MARKET UPDATE

The market’s reaction to rather less dovish FOMC comments than might have been expected, having left the possibility of two hikes this year on the table, the first not ruled out for June, took me by surprise. The DOW and S&P closed above the Plimsoll line and the NASDAQ just below it, courtesy of the larruping Twitter took. I suppose it’s fair to say that Kuroda-san’s level of inertia in keeping BOJ’S stimulus and rate policy unchanged did rattle the NIKKEI’s cage – down 3.6%, much of the fall contributed by a strong Yen.

 

The FTSE 100 didn’t like the uncertainty of the day’s news from Washington and Tokyo, in particular the latter. Guesswork of 1.2% GDP for Japan was probably held in derision with many hoping that more stimulus packages would be thrown at the problem, thanks to Abe-san refusing to reflate the economy through infrastructure projects. To add fuel to the fire the earnings season has been no great shakes though after hours Facebook posted a 9.9% increase in its share price, thanks to a 52% increase in revenues in the last quarter. EPS came in at 77 cents and Facebook’s stock will be split. Half an hour ago the FTSE 100 was down 90 points but it has regained some poise and is currently down 50 points at 6269 at 11.35am.

 

Mining has fared quite well (+1.5% on average) as has the oil sector down just 0.5% thanks to a strong crude oil price.
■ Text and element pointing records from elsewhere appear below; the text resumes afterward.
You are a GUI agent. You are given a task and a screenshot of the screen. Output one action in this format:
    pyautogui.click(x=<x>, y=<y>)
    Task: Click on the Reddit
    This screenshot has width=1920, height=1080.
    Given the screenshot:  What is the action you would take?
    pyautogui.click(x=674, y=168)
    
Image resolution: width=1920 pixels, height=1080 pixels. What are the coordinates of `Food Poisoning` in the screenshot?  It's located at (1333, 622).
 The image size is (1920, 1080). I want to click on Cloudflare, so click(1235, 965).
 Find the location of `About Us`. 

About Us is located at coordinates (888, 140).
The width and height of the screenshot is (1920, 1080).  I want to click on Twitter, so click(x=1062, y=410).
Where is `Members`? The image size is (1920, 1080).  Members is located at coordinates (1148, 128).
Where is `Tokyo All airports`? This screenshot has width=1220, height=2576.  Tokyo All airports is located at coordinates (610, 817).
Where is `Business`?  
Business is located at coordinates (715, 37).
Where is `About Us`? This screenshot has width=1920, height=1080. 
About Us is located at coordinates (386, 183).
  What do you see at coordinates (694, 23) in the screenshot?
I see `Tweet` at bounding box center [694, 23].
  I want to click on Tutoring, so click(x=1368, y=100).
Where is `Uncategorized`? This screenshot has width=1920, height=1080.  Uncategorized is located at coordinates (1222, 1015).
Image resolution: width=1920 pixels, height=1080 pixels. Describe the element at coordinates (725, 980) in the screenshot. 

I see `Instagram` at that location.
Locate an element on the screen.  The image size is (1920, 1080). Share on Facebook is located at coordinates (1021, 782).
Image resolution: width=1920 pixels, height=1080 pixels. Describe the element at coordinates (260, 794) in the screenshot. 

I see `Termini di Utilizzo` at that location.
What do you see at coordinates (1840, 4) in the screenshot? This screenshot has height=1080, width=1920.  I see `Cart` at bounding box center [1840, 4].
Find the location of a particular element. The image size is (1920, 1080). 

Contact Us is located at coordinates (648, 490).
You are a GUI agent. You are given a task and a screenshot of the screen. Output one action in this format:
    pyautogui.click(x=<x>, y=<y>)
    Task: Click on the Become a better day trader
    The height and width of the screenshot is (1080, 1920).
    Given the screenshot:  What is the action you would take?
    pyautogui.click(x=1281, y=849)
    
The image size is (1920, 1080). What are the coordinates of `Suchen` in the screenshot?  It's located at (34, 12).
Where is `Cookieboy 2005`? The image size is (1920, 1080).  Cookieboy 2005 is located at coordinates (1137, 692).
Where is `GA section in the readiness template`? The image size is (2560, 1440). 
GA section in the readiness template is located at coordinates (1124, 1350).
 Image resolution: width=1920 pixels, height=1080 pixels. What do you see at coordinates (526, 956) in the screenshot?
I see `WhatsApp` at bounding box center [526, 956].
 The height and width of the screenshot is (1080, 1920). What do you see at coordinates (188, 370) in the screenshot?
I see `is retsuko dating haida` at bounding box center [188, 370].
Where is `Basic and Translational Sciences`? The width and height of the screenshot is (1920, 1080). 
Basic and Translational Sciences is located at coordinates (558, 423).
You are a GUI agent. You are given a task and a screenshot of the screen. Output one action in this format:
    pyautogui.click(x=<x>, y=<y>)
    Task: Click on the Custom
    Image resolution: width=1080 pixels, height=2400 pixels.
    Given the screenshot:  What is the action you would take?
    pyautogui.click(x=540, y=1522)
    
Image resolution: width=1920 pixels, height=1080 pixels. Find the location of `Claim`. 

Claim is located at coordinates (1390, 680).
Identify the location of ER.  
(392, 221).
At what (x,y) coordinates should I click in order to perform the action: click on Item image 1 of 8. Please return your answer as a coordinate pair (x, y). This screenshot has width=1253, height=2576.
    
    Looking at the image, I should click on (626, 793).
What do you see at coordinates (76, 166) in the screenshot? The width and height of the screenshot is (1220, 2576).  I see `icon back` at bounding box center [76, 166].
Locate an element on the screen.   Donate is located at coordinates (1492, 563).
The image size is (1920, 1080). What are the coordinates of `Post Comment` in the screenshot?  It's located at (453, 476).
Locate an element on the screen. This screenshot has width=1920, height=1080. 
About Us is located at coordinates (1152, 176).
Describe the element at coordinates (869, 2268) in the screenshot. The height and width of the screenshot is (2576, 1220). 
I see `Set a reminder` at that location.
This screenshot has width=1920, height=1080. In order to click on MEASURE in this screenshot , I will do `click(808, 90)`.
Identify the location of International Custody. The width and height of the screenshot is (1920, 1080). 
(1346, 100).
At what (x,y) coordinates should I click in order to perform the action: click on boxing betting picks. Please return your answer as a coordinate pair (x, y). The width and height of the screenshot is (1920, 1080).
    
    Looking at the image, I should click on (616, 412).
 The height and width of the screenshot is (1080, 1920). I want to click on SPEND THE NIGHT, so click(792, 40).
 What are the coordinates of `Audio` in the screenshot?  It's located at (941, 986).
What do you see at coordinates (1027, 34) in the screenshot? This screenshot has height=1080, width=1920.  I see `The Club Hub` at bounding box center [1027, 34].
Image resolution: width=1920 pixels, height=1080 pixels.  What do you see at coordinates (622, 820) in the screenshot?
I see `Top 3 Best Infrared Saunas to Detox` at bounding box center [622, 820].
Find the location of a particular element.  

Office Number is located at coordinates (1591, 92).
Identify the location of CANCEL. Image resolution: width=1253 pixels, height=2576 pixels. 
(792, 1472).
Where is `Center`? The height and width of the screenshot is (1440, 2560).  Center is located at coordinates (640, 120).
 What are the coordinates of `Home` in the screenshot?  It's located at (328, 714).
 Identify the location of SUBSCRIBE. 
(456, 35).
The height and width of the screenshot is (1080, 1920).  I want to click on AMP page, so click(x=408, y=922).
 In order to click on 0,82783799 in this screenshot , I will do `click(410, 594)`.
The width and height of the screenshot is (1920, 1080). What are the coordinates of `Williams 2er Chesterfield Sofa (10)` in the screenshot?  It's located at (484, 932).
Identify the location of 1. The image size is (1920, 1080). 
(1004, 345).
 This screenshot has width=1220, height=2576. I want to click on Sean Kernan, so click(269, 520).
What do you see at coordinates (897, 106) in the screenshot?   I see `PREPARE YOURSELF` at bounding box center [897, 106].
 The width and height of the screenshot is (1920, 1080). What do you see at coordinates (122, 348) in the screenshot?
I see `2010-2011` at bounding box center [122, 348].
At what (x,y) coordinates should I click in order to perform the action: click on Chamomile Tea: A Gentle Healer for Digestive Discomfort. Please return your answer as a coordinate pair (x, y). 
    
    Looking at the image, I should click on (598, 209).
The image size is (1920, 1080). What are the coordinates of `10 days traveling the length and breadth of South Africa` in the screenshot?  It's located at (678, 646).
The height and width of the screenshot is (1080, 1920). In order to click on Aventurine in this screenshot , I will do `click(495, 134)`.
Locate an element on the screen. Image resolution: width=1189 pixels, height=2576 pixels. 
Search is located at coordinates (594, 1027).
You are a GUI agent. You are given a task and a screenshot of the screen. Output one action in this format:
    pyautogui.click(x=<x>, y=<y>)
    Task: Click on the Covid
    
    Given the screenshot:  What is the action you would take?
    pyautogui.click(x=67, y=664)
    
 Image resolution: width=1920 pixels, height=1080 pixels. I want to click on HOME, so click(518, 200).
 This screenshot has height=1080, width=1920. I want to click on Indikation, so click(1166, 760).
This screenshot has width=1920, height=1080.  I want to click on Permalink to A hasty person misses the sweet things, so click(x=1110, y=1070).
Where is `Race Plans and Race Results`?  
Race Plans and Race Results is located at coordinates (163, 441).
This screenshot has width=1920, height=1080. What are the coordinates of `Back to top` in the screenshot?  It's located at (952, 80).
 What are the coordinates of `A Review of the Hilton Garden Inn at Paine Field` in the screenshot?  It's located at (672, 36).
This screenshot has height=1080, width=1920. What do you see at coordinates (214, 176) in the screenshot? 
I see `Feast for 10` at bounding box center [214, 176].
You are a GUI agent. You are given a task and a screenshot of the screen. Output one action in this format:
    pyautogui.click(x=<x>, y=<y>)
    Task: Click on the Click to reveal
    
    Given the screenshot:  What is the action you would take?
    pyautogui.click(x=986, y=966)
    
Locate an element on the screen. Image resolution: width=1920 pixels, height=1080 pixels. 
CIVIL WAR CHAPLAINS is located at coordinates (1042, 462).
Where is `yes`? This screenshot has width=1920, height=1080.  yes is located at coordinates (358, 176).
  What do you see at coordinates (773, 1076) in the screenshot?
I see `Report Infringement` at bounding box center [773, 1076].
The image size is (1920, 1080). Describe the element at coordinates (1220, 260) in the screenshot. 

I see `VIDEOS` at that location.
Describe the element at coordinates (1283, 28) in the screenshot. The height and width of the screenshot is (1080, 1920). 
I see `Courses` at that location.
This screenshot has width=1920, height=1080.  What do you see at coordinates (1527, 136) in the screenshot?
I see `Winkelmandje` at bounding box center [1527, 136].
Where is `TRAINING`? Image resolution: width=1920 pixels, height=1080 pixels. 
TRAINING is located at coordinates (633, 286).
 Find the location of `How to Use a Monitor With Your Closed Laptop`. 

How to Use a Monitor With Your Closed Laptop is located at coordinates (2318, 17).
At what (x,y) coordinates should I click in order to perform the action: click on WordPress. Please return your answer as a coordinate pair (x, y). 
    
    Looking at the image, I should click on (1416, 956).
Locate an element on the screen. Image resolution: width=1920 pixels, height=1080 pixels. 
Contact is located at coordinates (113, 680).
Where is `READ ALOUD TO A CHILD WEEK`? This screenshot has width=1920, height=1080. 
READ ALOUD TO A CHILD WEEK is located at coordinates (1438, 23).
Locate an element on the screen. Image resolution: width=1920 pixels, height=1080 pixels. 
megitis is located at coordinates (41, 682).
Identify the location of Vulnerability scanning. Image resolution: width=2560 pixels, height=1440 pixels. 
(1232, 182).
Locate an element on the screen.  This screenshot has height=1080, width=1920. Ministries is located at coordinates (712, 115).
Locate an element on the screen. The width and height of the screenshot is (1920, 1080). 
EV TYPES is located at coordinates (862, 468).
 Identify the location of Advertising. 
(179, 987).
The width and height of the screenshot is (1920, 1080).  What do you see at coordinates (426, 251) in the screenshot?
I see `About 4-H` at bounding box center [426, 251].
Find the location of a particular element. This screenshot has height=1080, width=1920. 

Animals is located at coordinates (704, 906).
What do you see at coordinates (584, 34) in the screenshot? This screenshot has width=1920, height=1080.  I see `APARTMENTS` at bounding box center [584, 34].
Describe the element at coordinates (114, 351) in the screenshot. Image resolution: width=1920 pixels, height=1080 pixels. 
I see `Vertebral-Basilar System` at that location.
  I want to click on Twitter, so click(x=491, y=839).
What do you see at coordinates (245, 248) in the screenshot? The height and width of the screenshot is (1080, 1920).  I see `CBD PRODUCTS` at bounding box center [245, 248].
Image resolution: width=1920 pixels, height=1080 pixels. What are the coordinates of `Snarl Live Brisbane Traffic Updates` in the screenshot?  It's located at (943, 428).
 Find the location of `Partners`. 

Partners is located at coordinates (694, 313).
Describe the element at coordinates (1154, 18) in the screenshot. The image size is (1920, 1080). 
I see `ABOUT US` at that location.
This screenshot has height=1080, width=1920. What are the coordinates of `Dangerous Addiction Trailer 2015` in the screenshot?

Drugs were down 2%. The market was underwhelmed by Lloyds Banking Group’s results and took the stock down by 4% – now down only 1.8% to 68p – still 5p below breakeven. A profit of £2.05 billion was posted (down 6%) – Lending up 2% across key customer segments, incl: SME net lending up 5% y-on-y. On line banking numbers have increased from 11.5million to 12 million. There were no extra provisions made for PPI.  The fact that the market was poor contributed to the negative reaction to the share price. Tier One Capital came in at a generous 13%. Aggreko was unchanged as was Home Retail and Harvey Nash failed to please its acolytes – down 5%.  DOW futures are set to fall 125 points.